RECORDS TO PROCESS below:

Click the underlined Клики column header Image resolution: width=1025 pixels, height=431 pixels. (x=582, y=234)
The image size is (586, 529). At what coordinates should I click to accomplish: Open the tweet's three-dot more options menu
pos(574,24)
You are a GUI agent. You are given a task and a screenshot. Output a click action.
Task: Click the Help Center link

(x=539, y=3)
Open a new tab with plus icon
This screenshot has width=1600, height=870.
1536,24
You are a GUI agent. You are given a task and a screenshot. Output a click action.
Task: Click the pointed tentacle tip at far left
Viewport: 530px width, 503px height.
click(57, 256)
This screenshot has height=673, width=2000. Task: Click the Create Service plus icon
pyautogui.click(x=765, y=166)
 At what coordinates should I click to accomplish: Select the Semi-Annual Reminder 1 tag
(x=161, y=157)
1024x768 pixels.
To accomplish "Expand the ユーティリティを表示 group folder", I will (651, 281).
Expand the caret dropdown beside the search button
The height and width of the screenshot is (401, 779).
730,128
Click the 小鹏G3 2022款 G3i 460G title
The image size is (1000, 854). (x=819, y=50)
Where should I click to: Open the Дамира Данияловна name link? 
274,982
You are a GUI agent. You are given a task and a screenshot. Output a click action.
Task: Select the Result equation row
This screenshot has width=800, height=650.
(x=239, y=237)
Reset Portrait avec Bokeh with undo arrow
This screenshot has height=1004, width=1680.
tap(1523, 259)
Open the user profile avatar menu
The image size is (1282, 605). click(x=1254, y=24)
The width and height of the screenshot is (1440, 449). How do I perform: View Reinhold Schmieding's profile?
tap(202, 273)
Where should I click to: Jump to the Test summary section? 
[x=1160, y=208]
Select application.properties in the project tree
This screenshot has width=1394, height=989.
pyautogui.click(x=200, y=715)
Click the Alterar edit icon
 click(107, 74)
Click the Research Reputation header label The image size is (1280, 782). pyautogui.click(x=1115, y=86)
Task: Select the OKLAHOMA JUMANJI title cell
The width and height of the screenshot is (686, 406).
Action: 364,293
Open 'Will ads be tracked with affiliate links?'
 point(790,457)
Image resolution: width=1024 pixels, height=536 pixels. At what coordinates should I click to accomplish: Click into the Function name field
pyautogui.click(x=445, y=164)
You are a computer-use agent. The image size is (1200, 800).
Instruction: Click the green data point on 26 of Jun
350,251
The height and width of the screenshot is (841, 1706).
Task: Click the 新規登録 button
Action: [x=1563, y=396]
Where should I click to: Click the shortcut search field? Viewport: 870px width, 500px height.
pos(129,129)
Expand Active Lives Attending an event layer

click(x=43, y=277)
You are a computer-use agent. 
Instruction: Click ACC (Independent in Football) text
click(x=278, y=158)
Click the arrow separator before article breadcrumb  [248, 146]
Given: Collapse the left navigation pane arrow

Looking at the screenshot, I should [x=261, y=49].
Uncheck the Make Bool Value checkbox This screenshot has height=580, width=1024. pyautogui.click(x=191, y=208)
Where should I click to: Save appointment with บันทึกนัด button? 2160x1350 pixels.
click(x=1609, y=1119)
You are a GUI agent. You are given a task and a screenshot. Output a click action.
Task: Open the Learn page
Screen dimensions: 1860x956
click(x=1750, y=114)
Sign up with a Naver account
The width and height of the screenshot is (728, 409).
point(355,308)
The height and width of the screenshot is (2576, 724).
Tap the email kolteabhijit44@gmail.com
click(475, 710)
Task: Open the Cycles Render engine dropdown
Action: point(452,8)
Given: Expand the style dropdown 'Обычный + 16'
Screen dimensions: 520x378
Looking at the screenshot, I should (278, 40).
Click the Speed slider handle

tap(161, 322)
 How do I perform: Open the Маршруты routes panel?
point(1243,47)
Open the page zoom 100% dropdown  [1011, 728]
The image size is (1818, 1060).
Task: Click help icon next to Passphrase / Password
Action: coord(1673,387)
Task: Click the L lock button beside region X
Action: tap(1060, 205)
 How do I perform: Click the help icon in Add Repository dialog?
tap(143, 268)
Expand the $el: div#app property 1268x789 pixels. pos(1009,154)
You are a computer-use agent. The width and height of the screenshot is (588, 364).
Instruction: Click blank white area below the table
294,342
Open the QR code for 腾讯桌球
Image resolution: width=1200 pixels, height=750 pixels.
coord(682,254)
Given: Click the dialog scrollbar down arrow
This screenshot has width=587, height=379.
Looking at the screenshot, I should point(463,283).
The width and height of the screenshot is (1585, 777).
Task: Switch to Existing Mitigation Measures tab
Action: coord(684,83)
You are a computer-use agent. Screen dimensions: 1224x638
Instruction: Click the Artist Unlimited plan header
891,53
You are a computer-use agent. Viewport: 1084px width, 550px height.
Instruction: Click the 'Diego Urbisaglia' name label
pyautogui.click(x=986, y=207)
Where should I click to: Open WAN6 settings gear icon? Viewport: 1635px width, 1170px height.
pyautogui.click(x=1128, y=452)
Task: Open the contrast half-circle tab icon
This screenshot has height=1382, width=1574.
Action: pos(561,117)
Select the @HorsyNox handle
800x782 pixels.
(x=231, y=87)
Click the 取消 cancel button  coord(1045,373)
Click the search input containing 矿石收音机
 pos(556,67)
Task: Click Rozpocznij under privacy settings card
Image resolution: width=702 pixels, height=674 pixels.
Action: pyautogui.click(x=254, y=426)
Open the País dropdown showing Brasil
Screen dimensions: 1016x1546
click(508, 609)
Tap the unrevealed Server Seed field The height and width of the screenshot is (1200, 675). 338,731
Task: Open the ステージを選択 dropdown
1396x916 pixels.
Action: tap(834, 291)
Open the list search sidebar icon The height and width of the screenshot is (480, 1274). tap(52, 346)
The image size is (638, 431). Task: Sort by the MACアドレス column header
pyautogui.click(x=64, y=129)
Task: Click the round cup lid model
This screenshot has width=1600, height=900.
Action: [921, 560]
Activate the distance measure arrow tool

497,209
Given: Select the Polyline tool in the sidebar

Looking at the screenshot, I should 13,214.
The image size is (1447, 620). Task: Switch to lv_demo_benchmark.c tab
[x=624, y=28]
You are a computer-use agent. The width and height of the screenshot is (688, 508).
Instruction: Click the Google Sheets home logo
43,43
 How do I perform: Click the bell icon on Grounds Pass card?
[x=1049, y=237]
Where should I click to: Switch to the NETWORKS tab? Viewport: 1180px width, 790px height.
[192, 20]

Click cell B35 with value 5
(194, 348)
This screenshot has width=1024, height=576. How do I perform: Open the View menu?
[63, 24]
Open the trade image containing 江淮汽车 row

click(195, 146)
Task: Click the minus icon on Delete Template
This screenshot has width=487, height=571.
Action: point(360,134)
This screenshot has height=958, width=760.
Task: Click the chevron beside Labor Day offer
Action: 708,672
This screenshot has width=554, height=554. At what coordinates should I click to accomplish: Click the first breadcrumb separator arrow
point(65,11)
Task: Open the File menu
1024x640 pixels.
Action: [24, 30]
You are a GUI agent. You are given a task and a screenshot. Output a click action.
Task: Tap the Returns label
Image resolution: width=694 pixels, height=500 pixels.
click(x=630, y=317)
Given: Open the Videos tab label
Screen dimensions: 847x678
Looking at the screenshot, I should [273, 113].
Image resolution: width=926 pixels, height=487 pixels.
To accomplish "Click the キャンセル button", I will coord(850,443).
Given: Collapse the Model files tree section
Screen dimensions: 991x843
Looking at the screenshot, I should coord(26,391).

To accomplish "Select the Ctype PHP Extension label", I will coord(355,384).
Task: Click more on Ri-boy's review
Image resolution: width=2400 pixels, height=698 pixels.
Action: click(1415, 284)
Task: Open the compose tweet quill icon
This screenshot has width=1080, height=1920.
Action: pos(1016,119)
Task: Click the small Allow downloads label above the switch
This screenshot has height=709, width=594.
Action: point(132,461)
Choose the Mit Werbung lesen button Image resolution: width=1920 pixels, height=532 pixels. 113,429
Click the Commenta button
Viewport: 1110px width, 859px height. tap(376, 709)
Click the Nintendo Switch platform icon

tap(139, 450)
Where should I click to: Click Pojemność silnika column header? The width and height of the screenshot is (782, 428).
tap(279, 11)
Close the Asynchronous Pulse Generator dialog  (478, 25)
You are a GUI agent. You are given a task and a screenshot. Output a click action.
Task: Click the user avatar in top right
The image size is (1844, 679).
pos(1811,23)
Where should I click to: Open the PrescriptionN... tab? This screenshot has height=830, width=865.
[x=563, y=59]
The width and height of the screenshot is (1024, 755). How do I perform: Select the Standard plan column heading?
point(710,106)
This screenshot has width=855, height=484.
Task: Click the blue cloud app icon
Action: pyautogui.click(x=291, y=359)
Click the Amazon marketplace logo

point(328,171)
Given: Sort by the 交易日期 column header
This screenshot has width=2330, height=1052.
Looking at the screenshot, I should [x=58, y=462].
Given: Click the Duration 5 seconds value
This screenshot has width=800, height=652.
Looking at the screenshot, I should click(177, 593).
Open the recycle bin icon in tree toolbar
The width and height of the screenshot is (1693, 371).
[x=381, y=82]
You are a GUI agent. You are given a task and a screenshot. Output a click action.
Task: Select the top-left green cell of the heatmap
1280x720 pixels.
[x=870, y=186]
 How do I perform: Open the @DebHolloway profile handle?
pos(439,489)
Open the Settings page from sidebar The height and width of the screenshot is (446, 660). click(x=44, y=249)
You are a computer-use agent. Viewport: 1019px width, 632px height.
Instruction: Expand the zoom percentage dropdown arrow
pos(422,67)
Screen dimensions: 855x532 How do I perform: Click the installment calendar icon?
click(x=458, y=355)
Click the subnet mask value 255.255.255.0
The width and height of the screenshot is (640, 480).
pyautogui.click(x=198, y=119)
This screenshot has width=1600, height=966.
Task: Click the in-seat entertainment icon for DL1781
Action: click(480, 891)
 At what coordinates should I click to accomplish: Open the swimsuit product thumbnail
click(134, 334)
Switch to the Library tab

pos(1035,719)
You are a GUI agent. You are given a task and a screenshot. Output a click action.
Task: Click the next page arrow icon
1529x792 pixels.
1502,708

End of RECORDS TO PROCESS.

WORK ORDER
Please return every line of the records above that contains the word "computer".

RESULT
You are a computer-use agent. The image size is (1200, 800).
You are a computer-use agent. 
You are a computer-use agent. The width and height of the screenshot is (588, 364).
You are a computer-use agent. Screen dimensions: 1224x638
You are a computer-use agent. Viewport: 1084px width, 550px height.
You are a computer-use agent. The width and height of the screenshot is (688, 508).
You are a computer-use agent. Viewport: 1019px width, 632px height.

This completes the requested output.